+++ PROVIDED RECORDS

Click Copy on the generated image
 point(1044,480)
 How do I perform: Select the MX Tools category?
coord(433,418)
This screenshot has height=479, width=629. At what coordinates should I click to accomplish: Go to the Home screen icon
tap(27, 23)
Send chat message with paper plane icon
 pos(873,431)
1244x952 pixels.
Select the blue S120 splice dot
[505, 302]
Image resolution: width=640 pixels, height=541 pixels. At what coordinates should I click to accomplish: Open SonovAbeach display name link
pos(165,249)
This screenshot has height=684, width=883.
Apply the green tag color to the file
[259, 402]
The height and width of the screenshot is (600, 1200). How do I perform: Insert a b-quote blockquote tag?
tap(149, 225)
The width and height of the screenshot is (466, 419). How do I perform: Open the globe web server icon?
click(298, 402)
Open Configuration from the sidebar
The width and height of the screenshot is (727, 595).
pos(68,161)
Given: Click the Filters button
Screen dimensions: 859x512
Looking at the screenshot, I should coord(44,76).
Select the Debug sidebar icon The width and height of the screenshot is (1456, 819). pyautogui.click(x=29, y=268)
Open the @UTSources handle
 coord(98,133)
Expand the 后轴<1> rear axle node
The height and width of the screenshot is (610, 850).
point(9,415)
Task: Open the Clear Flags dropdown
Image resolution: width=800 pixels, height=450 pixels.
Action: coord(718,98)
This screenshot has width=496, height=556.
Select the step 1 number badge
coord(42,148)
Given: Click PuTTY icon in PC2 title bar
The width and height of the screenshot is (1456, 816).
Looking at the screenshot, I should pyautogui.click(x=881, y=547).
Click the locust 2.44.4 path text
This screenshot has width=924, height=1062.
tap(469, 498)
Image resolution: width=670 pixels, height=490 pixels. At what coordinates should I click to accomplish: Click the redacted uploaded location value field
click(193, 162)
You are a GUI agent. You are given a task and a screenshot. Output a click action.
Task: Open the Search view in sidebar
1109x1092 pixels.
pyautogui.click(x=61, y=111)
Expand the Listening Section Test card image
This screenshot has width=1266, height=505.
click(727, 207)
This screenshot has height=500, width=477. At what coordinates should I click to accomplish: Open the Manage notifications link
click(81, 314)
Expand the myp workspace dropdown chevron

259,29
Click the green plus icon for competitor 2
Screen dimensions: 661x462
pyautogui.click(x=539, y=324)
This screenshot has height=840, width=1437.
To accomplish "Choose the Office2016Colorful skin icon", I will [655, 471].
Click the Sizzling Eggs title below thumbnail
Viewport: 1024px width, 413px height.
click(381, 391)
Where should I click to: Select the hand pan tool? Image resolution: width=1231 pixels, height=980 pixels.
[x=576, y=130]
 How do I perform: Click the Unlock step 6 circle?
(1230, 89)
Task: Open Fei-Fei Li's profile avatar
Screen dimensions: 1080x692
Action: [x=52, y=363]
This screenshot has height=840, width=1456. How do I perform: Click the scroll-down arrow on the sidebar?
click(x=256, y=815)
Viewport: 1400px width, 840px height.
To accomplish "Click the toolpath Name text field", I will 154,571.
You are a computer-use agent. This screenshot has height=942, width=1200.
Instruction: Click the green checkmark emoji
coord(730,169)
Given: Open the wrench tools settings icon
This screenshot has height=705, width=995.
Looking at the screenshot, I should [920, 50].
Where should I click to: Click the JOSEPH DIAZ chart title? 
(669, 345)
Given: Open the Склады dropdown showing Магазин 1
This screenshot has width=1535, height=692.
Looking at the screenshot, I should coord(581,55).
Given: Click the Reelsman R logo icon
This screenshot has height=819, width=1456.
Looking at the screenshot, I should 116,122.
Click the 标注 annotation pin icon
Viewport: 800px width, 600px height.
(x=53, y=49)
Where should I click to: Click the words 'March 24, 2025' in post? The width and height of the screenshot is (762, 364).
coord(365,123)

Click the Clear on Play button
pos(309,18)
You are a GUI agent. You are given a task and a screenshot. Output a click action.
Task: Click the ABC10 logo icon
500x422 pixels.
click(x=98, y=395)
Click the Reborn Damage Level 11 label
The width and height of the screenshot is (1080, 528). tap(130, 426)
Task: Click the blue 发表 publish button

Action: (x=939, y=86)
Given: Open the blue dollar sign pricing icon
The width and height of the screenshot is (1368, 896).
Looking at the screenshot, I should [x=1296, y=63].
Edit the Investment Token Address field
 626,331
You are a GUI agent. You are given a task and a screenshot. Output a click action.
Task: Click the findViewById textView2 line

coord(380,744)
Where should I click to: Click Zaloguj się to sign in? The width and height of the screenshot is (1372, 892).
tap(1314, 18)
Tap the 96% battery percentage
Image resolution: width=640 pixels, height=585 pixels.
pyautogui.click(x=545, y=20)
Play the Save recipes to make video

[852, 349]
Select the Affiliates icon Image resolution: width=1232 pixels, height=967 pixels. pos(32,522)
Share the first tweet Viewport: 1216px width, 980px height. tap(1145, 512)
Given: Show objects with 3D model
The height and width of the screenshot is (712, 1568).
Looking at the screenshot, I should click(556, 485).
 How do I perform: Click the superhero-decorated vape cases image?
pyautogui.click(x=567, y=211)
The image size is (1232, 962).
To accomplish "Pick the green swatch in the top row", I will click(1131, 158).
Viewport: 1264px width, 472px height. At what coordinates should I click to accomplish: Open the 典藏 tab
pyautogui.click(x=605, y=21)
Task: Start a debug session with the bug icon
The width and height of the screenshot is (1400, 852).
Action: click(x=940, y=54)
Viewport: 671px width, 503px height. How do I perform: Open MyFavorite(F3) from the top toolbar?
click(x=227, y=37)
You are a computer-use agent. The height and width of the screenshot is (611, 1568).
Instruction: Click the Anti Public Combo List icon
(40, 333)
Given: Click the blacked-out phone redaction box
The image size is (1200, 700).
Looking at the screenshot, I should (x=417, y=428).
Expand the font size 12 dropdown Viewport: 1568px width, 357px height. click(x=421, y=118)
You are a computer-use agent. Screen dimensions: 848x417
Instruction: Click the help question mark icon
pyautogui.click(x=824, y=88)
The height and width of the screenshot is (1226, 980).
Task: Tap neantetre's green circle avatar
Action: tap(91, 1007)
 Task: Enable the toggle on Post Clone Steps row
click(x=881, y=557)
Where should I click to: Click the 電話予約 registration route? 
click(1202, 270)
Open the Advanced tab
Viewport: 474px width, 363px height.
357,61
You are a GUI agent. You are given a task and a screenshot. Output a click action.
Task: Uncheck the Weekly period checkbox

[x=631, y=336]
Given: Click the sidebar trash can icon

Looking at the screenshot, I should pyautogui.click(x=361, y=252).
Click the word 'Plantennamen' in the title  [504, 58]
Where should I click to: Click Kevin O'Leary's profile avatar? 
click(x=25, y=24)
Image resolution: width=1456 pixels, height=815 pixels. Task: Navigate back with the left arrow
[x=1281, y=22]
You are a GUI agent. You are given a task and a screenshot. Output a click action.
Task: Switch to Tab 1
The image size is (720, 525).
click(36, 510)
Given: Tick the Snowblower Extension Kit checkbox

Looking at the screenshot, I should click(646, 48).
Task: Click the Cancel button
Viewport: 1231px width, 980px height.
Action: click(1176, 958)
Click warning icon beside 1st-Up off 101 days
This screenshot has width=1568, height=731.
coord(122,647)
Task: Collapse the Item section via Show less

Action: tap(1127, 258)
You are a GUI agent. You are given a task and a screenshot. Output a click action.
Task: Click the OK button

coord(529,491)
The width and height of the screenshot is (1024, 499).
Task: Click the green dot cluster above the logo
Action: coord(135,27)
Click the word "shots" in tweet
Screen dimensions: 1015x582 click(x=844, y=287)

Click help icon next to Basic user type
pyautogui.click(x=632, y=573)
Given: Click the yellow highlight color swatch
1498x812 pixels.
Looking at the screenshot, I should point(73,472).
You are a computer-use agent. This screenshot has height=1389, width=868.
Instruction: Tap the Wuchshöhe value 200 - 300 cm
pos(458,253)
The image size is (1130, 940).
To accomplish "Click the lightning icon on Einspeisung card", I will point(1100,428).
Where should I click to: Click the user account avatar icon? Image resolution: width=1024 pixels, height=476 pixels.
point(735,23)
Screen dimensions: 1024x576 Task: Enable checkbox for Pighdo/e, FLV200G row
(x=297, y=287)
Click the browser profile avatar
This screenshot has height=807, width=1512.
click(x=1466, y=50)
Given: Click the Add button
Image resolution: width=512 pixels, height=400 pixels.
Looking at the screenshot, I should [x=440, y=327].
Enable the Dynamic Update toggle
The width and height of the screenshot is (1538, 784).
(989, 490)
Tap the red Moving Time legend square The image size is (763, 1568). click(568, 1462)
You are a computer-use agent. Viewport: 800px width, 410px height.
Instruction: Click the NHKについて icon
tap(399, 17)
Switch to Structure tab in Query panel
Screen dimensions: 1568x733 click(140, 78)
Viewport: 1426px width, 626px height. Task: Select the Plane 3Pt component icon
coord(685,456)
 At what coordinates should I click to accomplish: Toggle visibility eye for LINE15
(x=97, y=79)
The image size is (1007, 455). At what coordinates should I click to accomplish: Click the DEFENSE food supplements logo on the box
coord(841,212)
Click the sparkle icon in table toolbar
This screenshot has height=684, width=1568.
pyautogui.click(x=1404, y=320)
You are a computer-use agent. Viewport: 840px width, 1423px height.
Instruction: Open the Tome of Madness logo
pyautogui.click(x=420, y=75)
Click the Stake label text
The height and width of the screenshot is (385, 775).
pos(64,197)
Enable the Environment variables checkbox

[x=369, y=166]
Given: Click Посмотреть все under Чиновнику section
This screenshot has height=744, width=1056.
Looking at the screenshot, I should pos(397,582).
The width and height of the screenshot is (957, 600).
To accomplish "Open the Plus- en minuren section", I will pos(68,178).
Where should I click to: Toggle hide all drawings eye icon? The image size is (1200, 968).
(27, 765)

++++++

WORK TO COMPLETE: Can you rewrite the part of the data that opens with the line containing "Given: Click the Filters button" and closes with the line containing "coord(42,148)", swapping "Debug" for "Explorer" and leaving everything else unchanged?

SOLUTION FOR THIS TASK:
Given: Click the Filters button
Screen dimensions: 859x512
Looking at the screenshot, I should coord(44,76).
Select the Explorer sidebar icon The width and height of the screenshot is (1456, 819). pyautogui.click(x=29, y=268)
Open the @UTSources handle
 coord(98,133)
Expand the 后轴<1> rear axle node
The height and width of the screenshot is (610, 850).
point(9,415)
Task: Open the Clear Flags dropdown
Image resolution: width=800 pixels, height=450 pixels.
Action: coord(718,98)
This screenshot has width=496, height=556.
Select the step 1 number badge
coord(42,148)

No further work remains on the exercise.